• What you will do:
1 – Restate the passage of the text on pond and lake zones that opens with the words containing "This zone is" and closes with "shoreline and sides.", substituting "sheer sides" for "steep sides".
2 – Continue the text on pond and lake zones from where it stops.

Text provided START

By: Joe Holz, Director of Sales | Originally Posted: Feb. 10, 2016 | Updated: May 25, 2022
Every Pond or lake has several different zones that divide the water column from top to bottom and side to side. These zones consist of the Littoral Zone, Limnetic Zone, Profundal Zone, Euphotic Zone, and Benthic Zone.
This zone is the shore area of the lake or pond. It consists of the area from dry land that slopes into the open water and can be very narrow or very wide. Typically, oligotrophic, or young, bodies of water have narrow Littoral Zones due to their steep sides. Conversely, eutrophic, or old, bodies of water have wide Littoral Zones because of their gentle sloping shoreline and sides.
The Littoral Zone is shallow and gets a lot of nutrients from runoff and non-point source pollution. Therefore, it typically has an abundance of aquatic plant and algae growth. Some other common inhabitants of the Littoral Zone are cattails, reeds, crawfish, snails, insects, zooplankton, and small fish.

Text provided END
Supplied material START

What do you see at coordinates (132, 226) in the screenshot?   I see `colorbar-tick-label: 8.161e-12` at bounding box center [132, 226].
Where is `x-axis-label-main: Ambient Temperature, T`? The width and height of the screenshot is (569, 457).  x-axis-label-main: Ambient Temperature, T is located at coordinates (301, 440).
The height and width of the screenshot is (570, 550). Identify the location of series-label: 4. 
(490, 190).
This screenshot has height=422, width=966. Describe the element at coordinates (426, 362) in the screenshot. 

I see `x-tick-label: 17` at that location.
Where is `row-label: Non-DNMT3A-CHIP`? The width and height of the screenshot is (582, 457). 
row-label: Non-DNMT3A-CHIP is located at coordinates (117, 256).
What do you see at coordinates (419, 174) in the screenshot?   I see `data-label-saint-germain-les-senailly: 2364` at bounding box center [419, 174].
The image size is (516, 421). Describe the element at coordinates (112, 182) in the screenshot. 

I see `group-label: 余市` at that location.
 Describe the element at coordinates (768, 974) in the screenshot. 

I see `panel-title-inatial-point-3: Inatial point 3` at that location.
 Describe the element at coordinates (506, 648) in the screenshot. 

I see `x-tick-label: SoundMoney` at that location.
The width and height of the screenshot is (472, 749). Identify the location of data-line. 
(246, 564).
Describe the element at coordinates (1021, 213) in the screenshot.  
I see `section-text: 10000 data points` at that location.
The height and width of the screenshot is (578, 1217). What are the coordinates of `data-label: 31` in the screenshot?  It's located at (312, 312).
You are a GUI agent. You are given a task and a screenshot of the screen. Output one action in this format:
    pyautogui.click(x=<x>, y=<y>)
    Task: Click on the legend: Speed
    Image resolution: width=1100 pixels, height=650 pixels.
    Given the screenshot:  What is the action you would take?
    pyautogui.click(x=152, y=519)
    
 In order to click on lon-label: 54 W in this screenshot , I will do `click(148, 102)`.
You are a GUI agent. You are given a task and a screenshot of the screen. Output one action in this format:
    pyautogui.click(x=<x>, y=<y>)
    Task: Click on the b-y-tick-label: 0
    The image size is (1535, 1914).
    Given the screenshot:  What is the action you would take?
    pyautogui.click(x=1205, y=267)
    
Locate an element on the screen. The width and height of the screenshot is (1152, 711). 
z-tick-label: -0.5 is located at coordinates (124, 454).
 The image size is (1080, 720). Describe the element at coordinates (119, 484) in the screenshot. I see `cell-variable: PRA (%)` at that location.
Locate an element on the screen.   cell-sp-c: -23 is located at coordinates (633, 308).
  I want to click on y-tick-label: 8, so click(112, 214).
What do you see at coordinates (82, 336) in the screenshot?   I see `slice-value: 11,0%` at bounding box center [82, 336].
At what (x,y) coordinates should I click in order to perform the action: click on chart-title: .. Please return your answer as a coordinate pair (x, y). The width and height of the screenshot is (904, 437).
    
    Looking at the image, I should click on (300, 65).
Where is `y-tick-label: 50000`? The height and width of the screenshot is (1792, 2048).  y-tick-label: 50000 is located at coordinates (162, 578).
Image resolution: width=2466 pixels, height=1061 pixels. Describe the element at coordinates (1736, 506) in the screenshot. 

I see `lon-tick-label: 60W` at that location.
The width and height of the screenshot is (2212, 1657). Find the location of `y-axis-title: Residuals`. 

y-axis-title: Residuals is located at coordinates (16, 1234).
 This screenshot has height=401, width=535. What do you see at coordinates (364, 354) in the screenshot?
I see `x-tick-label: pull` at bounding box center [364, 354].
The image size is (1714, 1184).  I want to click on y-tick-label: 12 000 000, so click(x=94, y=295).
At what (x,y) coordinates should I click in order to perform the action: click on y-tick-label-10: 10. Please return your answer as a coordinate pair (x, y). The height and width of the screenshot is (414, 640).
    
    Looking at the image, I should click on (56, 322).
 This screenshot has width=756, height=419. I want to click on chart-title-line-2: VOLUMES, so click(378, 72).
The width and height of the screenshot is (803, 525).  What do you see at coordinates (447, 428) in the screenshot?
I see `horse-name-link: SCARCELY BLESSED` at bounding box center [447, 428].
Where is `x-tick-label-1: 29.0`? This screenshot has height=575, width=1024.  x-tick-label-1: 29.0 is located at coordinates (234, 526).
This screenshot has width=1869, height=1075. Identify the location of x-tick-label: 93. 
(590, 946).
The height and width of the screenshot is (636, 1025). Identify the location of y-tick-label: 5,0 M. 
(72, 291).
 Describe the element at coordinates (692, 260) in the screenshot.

Supplied material END

• Your written answers:
1 –
This zone is the shore area of the lake or pond. It consists of the area from dry land that slopes into the open water and can be very narrow or very wide. Typically, oligotrophic, or young, bodies of water have narrow Littoral Zones due to their sheer sides. Conversely, eutrophic, or old, bodies of water have wide Littoral Zones because of their gentle sloping shoreline and sides.

2 –
The Limnetic Zone is generally classified as the open water area of the lake or pond. This is a much larger section of water in oligotrophic ponds and lakes than it is in eutrophic bodies of water. Within this zone are two separate sections: the Euphotic Zone and the Profundal Zone.
The Euphotic Zone or Epilimnion (warm water region) is the upper portion of the Limnetic Zone near the surface of the water. This is the portion of water that receives sunlight. The zone ends where the sunlight fails to penetrate the water.
The Euphotic Zone is where algae and other aquatic plants thrive in addition to the Littoral Zone. Typically, this area has a dense fish population because oxygen levels are usually higher due to contact with the air.
The Profundal Zone or Hypolimnion (cold water region) can be found below the Euphotic Zone. This zone is located under the thermocline where the sunlight does not penetrate the water. Again, the size of this zone depends on the age and water clarity of the pond or lake. The Profundal Zone typically has a low population of fish because of the lack of oxygen during many parts of the year.
The Benthic Zone is the bottom of the pond or lake and consists of organic sediments and soil. As the body of water ages, this zone will increase. It is considered the pond or lake’s digestive system. This zone is where bacteria decompose organic matter from dead algae, aquatic plants, and fish and animal waste.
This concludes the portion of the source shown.